[Stored items]

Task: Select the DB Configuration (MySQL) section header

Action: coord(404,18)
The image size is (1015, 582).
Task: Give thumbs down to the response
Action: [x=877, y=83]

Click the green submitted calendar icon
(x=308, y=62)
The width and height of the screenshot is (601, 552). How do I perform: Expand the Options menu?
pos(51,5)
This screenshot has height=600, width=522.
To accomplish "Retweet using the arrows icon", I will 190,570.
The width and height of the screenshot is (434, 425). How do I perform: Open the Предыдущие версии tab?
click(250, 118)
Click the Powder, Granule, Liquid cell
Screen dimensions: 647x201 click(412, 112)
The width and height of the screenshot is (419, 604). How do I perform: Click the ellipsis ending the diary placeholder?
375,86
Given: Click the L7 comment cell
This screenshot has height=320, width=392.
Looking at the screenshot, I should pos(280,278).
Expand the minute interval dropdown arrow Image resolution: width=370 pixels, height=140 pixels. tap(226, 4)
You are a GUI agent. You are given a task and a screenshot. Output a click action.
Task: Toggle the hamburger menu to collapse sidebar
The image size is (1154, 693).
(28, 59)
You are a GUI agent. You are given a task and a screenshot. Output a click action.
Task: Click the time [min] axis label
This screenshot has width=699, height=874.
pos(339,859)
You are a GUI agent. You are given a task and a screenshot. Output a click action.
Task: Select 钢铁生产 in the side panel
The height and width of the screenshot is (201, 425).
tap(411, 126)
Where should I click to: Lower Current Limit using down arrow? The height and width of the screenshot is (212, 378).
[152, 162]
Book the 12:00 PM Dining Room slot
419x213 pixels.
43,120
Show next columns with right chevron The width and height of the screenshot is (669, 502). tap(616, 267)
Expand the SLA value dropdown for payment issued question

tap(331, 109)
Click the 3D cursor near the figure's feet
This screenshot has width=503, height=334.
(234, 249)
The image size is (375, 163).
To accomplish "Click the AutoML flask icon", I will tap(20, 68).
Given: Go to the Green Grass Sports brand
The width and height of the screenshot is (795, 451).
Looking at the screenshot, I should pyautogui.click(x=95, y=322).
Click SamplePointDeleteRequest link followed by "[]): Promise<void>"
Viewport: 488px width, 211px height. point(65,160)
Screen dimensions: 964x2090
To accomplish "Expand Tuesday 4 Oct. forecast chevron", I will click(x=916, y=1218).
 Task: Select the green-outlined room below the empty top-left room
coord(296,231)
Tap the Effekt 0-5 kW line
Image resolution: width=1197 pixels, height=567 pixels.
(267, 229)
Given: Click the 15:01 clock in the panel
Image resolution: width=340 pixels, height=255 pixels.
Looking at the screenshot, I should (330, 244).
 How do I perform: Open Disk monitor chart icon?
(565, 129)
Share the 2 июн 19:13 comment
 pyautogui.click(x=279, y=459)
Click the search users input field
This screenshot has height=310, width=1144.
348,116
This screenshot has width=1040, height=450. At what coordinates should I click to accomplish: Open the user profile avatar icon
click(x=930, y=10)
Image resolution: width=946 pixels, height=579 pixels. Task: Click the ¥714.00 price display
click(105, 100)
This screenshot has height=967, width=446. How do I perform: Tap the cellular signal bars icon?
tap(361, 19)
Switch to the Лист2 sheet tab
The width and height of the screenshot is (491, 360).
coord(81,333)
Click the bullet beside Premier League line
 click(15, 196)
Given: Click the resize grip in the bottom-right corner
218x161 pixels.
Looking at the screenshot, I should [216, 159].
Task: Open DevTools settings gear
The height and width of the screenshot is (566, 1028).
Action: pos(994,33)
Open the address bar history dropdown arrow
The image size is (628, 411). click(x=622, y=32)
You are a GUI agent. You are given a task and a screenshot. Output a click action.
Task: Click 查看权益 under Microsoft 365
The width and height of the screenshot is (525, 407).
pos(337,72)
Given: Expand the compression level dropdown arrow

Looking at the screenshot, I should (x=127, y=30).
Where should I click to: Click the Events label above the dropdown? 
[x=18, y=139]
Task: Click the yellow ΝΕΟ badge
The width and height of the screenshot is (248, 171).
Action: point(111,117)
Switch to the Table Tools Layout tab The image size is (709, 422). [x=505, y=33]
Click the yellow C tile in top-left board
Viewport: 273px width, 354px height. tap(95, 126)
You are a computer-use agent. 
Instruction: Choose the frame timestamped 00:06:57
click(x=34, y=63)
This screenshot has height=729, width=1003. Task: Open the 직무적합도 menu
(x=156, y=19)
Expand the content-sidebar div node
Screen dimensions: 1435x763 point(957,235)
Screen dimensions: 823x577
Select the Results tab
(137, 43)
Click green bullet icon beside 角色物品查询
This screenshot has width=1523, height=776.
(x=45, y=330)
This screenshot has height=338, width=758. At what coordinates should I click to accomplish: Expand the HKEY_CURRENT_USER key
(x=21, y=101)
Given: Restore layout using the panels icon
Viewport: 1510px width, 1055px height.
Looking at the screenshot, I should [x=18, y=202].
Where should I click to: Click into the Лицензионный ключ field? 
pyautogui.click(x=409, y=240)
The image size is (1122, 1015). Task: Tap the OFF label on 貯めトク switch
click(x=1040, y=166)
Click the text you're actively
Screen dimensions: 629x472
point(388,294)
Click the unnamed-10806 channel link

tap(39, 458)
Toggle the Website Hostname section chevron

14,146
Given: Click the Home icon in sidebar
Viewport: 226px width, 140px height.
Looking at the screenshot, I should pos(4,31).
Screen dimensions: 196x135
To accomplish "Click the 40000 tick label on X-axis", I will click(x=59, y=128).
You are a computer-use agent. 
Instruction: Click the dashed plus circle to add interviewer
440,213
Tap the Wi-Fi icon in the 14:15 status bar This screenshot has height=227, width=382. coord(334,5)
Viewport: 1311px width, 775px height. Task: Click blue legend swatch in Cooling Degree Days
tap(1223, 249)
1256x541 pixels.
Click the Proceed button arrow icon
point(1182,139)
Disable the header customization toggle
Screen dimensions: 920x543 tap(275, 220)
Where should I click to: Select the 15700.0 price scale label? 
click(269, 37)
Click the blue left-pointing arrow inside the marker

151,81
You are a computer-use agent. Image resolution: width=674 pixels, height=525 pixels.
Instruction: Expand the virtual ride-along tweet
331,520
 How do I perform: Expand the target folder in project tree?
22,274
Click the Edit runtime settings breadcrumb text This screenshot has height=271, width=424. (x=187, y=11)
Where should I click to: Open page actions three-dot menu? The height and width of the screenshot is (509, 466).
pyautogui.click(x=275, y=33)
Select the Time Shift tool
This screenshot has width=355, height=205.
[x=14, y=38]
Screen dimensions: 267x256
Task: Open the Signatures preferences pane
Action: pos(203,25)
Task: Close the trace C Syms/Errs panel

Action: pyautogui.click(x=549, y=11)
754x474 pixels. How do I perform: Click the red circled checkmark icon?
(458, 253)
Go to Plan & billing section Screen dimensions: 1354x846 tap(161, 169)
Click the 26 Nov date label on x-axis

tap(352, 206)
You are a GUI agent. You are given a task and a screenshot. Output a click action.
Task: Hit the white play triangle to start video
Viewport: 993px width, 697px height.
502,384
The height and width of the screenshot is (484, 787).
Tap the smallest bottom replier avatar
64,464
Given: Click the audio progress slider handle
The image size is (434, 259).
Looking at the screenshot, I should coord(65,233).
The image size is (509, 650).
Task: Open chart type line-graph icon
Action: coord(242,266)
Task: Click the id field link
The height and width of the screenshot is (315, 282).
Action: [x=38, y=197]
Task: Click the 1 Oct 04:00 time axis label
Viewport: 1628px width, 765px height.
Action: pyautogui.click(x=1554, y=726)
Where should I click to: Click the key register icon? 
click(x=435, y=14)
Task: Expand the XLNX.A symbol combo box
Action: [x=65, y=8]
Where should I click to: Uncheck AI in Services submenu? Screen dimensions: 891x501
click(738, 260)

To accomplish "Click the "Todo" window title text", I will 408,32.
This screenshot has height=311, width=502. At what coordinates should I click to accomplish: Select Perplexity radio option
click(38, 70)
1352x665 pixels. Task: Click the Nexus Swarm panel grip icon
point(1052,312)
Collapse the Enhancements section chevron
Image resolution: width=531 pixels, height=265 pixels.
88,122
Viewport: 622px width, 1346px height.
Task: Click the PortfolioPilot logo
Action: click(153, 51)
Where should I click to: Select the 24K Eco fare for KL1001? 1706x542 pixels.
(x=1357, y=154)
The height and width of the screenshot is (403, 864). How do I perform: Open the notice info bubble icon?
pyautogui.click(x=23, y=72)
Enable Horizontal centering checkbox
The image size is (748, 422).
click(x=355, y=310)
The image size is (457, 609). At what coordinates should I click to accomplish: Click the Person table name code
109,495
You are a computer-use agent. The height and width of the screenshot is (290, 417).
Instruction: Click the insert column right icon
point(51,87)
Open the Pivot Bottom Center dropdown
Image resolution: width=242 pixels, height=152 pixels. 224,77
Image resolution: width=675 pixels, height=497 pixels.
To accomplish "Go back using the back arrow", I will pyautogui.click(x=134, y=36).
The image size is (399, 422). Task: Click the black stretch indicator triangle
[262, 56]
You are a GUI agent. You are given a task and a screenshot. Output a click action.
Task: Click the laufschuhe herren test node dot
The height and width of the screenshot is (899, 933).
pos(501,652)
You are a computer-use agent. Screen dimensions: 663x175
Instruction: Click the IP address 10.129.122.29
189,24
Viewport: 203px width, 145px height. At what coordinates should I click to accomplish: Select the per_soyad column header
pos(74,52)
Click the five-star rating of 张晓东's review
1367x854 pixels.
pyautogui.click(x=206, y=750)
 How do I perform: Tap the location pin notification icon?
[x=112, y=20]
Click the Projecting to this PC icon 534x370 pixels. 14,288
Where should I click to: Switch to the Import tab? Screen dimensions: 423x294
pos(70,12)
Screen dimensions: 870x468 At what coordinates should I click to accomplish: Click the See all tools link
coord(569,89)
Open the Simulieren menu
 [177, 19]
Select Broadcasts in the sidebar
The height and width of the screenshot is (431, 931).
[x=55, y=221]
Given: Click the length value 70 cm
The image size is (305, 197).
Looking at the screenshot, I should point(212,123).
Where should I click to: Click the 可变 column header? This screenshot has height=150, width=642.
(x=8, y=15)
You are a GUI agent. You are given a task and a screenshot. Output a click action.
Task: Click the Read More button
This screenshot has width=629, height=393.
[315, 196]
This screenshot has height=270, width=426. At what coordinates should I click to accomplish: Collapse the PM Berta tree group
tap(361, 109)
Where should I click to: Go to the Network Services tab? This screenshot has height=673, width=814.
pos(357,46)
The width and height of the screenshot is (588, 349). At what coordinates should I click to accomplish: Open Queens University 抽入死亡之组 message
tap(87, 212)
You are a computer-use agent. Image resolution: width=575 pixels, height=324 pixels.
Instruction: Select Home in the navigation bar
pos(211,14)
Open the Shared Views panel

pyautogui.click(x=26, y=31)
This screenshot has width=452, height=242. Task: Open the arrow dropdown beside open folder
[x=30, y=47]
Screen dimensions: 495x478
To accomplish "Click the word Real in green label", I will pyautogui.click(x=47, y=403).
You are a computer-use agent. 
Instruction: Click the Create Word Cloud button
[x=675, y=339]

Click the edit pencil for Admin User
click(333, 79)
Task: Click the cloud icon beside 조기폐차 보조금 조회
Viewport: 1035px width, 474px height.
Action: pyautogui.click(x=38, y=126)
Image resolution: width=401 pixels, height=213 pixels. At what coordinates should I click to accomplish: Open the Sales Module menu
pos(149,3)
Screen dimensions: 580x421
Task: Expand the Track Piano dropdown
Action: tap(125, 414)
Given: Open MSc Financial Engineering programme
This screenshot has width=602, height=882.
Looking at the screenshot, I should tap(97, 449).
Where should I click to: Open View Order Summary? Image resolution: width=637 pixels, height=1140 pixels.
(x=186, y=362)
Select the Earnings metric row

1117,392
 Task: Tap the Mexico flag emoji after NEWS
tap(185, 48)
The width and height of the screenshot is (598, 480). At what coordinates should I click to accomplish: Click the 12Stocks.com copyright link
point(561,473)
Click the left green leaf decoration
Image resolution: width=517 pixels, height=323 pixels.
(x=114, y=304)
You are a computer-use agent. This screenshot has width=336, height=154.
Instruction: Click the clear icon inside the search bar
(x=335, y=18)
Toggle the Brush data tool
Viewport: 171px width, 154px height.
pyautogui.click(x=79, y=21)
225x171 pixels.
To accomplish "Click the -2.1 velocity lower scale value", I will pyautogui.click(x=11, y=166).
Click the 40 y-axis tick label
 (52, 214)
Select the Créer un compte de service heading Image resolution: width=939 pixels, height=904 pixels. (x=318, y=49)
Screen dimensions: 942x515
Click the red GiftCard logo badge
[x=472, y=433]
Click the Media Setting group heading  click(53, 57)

→ **Try it**
Give the number of lines in the records where the word "text" occurs, and add nothing.

→ **Response area**
3